A prehistoric crustacean – believed to be the oldest surviving animals species in the world.
‘A living fossil’ – believed to be the oldest surviving animal species in the world – the tadpole shrimp’s appearance has remained almost unchanged for the last 220 million years! Tadpole Shrimps look like miniature horseshoe crabs. It’s hard to mistake them for anything else! The hard carapace protects them from predators in their temporary pond habitats. They can grow up to about 10cm in length, have a red brown colour, two long ‘tails’, and many legs and long feelers to help them find food in their muddy homes. Close up you can see where they get their name. Triops can be translated as 3-eyed – two compound eyes and a central primitive light sensing organ (their third eye).
Tadpole shrimp are a specialist of temporary ponds. Not only are they capable of surviving long drought periods, they actually needs ponds to dry out in between years in order to trigger hatching. Populations of predators and competitors can’t build up in temporary ponds the way they can in permanent ponds. Along with the fresh rainwater and turnover of nutrients in the traditionally grazed sites where they occur, makes just the right cocktail for them to thrive.

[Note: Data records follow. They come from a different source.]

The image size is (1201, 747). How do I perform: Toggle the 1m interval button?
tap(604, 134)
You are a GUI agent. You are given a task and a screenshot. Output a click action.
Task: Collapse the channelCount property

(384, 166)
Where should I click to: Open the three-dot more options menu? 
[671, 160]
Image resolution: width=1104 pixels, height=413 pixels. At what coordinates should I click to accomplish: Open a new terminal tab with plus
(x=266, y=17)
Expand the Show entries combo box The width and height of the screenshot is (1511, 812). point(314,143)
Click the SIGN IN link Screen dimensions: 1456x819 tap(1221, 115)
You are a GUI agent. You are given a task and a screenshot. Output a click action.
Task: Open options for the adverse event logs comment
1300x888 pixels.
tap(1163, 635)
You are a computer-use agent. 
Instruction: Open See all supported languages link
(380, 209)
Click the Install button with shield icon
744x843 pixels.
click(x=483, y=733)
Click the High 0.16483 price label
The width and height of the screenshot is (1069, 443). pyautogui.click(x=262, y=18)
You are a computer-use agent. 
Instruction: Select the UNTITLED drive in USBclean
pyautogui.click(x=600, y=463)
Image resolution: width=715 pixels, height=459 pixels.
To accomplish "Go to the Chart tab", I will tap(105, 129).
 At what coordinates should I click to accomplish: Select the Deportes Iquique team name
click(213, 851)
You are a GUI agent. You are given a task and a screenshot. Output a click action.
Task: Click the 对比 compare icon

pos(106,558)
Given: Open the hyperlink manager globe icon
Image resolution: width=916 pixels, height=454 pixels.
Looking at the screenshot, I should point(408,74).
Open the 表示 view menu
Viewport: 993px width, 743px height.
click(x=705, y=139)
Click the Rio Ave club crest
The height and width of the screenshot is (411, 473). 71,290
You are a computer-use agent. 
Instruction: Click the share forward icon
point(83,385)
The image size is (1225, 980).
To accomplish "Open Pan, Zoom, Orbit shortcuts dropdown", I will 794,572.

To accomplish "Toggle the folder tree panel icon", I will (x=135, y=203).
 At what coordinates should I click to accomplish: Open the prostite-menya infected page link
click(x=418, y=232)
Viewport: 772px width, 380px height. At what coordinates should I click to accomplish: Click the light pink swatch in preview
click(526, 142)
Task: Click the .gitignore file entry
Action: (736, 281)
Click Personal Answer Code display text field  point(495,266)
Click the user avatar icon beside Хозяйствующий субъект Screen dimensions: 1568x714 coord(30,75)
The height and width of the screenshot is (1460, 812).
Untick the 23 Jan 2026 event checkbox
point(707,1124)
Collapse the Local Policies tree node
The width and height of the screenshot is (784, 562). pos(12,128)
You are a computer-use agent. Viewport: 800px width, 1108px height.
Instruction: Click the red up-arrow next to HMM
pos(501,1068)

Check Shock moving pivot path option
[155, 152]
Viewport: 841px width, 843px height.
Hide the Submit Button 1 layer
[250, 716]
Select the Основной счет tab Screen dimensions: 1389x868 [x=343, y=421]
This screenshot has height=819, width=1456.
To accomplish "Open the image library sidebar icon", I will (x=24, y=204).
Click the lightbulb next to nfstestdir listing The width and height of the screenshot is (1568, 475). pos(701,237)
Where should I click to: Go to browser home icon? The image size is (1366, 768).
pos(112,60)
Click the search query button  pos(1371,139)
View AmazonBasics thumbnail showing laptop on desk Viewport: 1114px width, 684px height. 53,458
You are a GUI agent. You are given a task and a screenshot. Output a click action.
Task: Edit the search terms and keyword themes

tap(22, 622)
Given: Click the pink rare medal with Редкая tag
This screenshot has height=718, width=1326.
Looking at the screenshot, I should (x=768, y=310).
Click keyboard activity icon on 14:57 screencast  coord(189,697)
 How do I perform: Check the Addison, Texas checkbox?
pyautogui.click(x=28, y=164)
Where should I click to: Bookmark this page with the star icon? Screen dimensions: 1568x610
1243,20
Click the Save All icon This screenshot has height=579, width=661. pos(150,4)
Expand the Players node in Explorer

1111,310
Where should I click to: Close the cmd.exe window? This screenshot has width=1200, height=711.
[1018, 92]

These amazing animals have an extraordinary lifecycle. During the months their temporary ponds remain dry their eggs lay dormant waiting for the rains. Once their ponds fill, they burst forth, quickly growing and breeding before their ponds once more dry out and their short lives come to a close. Their eggs are incredibly well adapted to their conditions. Only a proportion of eggs will hatch each time a pond fills with water. Some eggs will remain dormant for many years, in some cases decades. This means that if a pond dries out before the adults have had time to breed all is not lost and the cycle can continue the next time the pond fills.
Distribution and threats
Our native Tadpole Shrimp is currently found in only two locations, the New Forest in Southern England and near the Solway Firth in Scotland. One of Britain’s most endangered animals, this species is so rare, and its populations so isolated from each other, that there is a very high risk it will become extinct without our help. They are a protected species and require a licence from Natural England in order to net them, handle them or remove them or their eggs from the site.
The biggest threats to this species are loss of grazing on its ponds, which is essential to maintain the right habitat, and climate change which could make the handful of remaining ponds unsuitable for the tadpole shrimp’s survival.